*Update added spending summary*
(ATR) — President Obama released his budget this morning. Rather than focusing on Washington’s over-spending problem, the budget calls for higher taxes on families and small businesses to pay for even more government spending. Under the Obama budget, tax revenues will grow from 14.4% of GDP in 2011 to 20% of GDP in 2021. By comparison, the historical average is only 18% of GDP.
Tax hike lowlights include:
- •Raising the top marginal income tax rate (at which a majority of small business profits face taxation) from 35% to 39.6%. This is a $709 billion/10 year tax hike.
- •Raising the capital gains and dividends rate from 15% to 20%
- •Raising the death tax rate from 35% to 45% and lowering the death tax exemption amount from $5 million ($10 million for couples) to $3.5 million. This is a $98 billion/ten year tax hike.
- •Capping the value of itemized deductions at the 28% bracket rate. This will effectively cut tax deductions for mortgage interest, charitable contributions, property taxes, state and local income or sales taxes, out-of-pocket medical expenses, and unreimbursed employee business expenses. A new means-tested phaseout of itemized deductions limits them even more. This is a $321 billion/ten year tax hike.
- •New bank taxes totaling $33 billion over ten years
- •New international corporate tax hikes totaling $129 billion over ten years
- •New life insurance company taxes totaling $14 billion over ten years
- •Massive new taxes on energy, including LIFO repeal, Superfund, domestic energy manufacturing, and many others totaling $120 billion over ten years
- •Increasing unemployment payroll taxes by $15 billion over ten years
- •Taxing management capital gains in an investment partnership (“carried interest”) as ordinary income. This is a tax hike of $15 billion over ten years
- •A giveaway to the trial lawyers — not letting companies deduct the cost of punitive damages from a lawsuit settlement. This is a tax hike of $300 million over ten years
- •Increasing tax penalties, information reporting, and IRS information sharing. This is a ten-year tax hike of $20 billion.
Add it all together, and this budget is a ten-year, $1.5 trillion tax hike over present law. That’s $1.5 trillion taken out of the economy and spent on government instead of being used to create jobs. (Full article)
(From National Review) Here is President Obama’s budget for fiscal year 2012 (and outlook through 2021). And here is a look at some of the numbers that stand out:
- $3.73 trillion — total spending this year (25 percent of GDP, highest levels since World War Two).
- $46 trillion — total spending over the next decade.
- $8.7 trillion — total new spending over the same period.
- $26.3 trillion — Total new debt, including entitlement obligations, predicted by 2021.
- $7.2 trillion — Total deficit predicted by the end of the decade.
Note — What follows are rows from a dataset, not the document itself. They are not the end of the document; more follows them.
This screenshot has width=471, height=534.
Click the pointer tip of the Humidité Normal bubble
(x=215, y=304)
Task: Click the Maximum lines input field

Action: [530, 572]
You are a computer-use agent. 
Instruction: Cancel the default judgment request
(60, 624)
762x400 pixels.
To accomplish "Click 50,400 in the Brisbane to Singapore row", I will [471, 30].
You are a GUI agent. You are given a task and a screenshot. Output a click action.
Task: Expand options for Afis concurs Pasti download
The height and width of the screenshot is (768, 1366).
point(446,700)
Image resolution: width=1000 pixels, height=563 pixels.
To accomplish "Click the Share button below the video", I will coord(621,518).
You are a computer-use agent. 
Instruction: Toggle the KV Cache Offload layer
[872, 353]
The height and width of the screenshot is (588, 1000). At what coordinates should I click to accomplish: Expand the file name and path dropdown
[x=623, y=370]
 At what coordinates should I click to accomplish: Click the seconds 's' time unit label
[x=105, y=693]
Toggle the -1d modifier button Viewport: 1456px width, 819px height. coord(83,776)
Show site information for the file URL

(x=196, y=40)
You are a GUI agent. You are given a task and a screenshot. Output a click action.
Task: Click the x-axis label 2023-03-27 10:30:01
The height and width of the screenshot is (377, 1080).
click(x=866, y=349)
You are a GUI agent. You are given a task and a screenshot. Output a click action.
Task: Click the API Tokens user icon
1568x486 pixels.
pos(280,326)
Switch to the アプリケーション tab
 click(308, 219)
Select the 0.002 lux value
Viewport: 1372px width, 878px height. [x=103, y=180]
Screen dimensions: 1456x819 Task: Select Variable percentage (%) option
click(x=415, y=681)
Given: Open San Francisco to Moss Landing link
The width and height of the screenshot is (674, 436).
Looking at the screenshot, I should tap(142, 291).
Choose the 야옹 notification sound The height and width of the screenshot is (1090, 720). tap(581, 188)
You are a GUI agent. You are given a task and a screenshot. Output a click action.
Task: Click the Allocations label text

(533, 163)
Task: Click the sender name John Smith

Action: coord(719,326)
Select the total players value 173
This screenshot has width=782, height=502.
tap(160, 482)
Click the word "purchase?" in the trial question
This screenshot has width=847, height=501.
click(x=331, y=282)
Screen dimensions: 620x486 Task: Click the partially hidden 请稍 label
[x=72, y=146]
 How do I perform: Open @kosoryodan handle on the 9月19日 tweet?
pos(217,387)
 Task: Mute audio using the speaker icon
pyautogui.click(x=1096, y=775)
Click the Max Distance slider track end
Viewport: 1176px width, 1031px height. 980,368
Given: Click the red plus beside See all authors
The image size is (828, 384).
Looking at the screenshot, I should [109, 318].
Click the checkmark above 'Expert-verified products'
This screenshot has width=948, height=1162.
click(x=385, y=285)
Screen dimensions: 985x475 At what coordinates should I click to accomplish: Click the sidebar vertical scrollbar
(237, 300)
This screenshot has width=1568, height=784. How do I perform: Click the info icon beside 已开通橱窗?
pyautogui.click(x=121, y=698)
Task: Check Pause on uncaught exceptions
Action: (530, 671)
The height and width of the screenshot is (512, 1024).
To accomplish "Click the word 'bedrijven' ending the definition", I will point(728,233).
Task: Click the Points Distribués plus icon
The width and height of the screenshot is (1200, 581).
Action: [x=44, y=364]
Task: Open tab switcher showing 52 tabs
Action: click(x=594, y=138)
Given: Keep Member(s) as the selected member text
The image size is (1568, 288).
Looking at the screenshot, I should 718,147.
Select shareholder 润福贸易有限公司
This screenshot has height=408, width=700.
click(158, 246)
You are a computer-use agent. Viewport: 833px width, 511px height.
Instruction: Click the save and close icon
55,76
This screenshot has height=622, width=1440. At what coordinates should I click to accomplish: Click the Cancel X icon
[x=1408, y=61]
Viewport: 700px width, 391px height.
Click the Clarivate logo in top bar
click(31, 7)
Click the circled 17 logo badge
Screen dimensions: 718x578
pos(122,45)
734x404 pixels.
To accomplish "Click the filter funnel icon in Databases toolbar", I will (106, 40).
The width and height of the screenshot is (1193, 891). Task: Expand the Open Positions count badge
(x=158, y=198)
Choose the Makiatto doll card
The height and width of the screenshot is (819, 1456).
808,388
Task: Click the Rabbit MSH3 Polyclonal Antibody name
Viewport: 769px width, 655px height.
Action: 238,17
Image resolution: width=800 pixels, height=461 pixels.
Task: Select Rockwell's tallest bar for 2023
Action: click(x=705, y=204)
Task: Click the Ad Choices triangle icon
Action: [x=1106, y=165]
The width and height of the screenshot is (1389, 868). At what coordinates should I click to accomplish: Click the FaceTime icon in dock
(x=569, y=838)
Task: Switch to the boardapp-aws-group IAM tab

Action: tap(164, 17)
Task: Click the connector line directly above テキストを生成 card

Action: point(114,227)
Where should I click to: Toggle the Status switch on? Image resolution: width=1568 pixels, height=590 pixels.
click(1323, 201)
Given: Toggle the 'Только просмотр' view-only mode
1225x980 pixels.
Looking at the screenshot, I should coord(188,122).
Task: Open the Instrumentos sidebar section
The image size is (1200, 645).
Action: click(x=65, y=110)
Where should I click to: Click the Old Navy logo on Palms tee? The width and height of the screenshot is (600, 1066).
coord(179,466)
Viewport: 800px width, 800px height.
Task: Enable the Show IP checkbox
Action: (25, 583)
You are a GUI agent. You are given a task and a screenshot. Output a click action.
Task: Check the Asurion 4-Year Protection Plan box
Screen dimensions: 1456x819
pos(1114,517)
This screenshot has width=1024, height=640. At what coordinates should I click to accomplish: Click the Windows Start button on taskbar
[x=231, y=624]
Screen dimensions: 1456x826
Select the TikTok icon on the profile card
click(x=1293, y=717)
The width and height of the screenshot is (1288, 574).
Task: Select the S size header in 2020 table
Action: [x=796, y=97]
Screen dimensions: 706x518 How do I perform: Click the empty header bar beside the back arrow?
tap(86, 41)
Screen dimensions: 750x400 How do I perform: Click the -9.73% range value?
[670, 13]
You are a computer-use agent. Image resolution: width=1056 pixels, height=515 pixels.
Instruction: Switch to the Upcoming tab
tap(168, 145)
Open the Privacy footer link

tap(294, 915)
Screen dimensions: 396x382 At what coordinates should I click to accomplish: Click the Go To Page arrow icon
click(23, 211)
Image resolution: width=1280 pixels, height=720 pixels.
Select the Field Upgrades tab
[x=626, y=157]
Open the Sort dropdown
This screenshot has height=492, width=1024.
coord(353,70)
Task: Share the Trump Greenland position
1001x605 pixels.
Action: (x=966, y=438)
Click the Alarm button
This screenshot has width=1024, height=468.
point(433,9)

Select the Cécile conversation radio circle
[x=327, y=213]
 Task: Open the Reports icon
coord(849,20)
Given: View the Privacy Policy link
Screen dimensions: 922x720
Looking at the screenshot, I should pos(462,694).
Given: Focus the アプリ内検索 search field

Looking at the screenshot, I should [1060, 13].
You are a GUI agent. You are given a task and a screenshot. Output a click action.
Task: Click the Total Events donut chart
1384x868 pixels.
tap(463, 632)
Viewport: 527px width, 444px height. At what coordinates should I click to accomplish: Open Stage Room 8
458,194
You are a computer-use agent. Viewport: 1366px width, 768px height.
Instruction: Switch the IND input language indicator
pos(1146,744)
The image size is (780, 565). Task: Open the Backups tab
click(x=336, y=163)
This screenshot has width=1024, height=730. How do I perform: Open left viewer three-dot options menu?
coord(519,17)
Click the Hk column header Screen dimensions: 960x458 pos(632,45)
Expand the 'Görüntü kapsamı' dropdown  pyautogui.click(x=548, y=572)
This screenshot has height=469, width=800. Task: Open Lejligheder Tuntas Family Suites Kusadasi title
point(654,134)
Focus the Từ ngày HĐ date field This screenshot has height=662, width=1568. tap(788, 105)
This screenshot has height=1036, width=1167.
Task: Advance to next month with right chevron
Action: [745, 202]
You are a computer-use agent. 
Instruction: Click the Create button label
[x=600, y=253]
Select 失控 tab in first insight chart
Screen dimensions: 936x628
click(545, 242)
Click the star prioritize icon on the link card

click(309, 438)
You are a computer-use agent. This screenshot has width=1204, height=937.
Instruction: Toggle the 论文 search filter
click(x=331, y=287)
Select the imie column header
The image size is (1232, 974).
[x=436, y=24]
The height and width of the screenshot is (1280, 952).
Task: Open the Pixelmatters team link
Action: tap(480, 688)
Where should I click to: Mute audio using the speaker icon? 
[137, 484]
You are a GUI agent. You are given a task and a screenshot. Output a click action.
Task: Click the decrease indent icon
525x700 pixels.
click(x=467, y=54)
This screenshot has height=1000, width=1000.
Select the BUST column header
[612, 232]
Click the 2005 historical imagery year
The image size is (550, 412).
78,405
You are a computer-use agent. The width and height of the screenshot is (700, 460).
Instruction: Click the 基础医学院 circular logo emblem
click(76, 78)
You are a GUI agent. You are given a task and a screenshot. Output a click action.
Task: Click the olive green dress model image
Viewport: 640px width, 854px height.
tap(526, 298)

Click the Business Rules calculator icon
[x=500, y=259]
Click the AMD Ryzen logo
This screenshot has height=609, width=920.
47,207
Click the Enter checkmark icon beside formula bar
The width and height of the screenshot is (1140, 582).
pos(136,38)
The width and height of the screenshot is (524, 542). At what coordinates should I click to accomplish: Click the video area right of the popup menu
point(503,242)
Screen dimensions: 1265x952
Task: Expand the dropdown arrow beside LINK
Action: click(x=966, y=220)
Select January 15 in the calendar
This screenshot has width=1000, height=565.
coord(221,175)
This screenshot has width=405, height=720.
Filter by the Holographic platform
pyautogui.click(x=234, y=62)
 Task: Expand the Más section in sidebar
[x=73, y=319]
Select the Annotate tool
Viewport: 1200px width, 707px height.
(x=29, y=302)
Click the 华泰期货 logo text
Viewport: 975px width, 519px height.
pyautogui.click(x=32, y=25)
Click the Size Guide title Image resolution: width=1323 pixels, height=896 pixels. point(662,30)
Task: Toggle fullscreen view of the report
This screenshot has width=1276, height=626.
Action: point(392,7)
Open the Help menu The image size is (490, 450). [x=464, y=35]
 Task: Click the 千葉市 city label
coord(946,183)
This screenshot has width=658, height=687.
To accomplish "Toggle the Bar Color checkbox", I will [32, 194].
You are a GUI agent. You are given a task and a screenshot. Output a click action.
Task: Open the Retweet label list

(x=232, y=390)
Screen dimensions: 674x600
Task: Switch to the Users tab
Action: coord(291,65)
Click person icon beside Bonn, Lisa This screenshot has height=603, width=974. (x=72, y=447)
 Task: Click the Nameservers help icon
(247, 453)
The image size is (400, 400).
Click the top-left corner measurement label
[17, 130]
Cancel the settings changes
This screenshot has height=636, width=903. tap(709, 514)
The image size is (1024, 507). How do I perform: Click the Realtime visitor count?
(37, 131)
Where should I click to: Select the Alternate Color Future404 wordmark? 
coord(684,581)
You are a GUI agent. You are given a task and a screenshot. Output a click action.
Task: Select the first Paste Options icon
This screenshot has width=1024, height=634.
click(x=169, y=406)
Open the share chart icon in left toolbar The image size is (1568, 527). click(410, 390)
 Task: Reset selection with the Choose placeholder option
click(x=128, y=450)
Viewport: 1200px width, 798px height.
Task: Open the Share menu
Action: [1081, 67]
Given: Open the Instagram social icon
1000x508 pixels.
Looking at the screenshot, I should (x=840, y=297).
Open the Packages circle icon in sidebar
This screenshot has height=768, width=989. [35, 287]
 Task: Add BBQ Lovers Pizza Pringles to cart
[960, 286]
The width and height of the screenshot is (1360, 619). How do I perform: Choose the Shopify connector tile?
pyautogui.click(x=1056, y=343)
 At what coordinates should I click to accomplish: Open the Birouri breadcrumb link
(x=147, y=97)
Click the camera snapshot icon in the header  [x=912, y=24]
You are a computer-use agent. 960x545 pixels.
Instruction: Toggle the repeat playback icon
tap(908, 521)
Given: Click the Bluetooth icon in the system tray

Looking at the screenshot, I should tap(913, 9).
- $1.1 trillion — How much the White House estimates the proposal will reduce the deficit over the next ten years.
- $4 trillion — How much the president’s deficit commission recommended reducing the deficit over the next ten years to avoid financial catastrophe.
- $1.6 trillion — The projected annual deficit for 2011 (11 percent of GDP), up from $1.3 trillion in 2010.
- $2 trillion — Amount the budget will raise taxes on business and upper-income families over the next ten years, which includes letting the Bush-era tax rates expire in 2012 (for incomes $250,000 and up).
- $50 billion — Amount the administration plans to spend this year on infrastructure and transportation “investments.”
- $30 billion — Amount dedicated to a “National Infrastructure Bank to invest in projects of regional or national significance to the economy,” including the much-touted high-speed rail initiative.
- $77.4 billion — Funding allocated for the Department of Education, a 22 percent increase from 2010 levels, and a 35 percent increase from 2008 levels.
- $29.5 billion — Total spending on the Department of Energy, a 22 percent increase from 2008 levels.
- $9.9 billion — Funding allocated for the Environmental Protection Agency (EPA), a 30 percent increase from 2008 levels.
- $150 billion — Total amount the White House plans to spend next year on research and development programs.
- 8.2 percent — Predicted unemployment rate in 2012.
Zero — Political risk the president was willing to assume by proposing meaningful reform to entitlement programs. That said, Republicans haven’t exactly been willing to stick their necks either, at least not yet.